Work item
Below are the records; give again exactly the line with "Click the Basic", the line with "Viewport: 624px width, 652px height.", and each line that lies between them, and nothing besides.

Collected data
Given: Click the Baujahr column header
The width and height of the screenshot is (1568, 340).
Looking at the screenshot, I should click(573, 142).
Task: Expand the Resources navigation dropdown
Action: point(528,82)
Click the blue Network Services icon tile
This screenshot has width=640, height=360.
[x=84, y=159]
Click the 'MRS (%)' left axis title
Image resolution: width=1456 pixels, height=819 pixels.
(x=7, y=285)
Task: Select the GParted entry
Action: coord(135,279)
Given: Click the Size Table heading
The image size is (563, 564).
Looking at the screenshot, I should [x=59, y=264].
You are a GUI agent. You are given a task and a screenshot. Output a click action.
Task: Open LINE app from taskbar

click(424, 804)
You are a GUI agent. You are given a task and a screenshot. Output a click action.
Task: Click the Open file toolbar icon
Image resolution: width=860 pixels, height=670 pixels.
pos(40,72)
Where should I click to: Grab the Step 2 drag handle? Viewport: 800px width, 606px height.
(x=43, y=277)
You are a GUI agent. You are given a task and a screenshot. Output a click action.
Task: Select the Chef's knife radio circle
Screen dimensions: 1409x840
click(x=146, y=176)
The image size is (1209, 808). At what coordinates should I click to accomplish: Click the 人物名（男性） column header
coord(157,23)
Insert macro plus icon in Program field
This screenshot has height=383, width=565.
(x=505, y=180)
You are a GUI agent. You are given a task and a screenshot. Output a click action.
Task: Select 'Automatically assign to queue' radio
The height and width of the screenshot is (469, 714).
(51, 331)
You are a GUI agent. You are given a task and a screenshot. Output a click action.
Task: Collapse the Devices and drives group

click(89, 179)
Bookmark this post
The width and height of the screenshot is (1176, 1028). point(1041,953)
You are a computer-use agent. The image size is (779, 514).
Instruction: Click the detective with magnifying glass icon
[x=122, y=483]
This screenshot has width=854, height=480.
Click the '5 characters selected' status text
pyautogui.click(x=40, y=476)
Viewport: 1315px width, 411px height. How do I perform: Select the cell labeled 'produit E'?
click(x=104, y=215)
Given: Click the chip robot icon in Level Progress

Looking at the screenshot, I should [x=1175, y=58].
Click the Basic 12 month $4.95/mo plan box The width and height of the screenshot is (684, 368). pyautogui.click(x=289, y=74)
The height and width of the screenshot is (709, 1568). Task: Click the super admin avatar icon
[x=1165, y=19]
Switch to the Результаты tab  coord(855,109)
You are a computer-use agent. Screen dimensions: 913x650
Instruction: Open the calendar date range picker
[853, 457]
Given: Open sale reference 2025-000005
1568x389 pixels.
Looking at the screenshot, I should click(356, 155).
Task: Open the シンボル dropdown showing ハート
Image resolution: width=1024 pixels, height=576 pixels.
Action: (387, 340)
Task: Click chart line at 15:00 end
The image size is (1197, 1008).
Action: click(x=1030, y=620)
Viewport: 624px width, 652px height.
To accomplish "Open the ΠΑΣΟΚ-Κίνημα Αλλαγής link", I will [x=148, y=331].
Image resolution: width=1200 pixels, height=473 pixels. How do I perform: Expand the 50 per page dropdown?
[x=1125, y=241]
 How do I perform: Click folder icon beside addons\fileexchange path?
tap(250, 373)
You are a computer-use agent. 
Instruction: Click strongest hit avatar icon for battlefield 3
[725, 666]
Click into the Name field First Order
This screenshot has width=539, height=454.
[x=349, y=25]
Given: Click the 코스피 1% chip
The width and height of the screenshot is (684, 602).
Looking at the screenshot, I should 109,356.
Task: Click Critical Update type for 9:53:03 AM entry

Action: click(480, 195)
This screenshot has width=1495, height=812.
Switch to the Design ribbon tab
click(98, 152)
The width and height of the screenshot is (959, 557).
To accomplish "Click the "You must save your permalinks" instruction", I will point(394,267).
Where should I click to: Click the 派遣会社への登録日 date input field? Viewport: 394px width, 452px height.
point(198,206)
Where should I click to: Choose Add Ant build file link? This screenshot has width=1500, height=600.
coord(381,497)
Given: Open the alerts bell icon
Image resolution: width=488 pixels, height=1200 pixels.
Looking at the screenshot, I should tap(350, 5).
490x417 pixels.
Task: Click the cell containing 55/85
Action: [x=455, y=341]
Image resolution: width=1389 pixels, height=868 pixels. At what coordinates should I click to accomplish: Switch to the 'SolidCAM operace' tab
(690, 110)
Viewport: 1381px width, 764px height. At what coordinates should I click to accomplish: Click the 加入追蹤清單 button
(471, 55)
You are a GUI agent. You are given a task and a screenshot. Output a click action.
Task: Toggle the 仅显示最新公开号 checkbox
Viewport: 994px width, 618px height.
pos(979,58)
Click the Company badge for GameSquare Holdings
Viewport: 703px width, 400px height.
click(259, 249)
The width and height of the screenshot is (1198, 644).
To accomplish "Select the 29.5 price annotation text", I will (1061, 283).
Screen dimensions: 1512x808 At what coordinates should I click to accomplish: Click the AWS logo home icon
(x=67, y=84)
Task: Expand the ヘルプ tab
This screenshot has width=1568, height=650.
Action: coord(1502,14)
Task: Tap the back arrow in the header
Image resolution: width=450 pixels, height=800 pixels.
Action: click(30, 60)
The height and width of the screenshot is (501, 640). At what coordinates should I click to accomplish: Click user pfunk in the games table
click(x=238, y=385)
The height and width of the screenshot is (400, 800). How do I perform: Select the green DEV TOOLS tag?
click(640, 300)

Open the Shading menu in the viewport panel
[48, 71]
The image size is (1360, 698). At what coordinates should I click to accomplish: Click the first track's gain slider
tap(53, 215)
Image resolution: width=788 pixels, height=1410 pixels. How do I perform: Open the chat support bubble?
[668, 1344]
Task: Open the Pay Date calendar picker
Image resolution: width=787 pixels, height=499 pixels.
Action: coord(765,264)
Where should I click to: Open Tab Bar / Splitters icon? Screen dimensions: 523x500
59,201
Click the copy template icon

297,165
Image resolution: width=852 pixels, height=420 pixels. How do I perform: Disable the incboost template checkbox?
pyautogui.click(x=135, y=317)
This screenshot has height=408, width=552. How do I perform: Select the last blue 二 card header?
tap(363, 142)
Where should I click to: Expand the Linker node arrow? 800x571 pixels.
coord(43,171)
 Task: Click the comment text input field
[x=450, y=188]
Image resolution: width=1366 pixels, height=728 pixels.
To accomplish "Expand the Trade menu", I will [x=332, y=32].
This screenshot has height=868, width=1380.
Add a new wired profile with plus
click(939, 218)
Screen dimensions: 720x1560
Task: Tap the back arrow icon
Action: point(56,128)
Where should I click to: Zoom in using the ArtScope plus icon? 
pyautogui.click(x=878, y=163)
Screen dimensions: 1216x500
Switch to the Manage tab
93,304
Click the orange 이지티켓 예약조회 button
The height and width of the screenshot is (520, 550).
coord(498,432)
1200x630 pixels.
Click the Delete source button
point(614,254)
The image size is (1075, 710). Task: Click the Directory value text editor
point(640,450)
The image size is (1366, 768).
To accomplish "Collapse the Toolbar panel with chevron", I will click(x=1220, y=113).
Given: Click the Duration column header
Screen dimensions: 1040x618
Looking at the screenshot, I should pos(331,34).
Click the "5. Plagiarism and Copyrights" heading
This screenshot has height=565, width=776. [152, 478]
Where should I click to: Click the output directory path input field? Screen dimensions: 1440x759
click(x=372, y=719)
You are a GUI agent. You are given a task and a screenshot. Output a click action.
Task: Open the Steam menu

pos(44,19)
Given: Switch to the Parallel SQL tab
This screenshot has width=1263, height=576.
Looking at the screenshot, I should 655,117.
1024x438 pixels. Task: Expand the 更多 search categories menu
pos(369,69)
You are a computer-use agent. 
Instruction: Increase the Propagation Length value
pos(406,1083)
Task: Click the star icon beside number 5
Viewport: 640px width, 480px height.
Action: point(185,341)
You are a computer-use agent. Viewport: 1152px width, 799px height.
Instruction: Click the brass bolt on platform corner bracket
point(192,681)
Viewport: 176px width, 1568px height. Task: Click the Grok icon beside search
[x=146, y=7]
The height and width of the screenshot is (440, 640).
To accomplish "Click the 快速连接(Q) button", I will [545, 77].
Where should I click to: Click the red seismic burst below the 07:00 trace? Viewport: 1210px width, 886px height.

Expected answer
Click the Basic 12 month $4.95/mo plan box The width and height of the screenshot is (684, 368). pyautogui.click(x=289, y=74)
The height and width of the screenshot is (709, 1568). Task: Click the super admin avatar icon
[x=1165, y=19]
Switch to the Результаты tab  coord(855,109)
You are a computer-use agent. Screen dimensions: 913x650
Instruction: Open the calendar date range picker
[853, 457]
Given: Open sale reference 2025-000005
1568x389 pixels.
Looking at the screenshot, I should click(356, 155).
Task: Open the シンボル dropdown showing ハート
Image resolution: width=1024 pixels, height=576 pixels.
Action: (387, 340)
Task: Click chart line at 15:00 end
The image size is (1197, 1008).
Action: click(x=1030, y=620)
Viewport: 624px width, 652px height.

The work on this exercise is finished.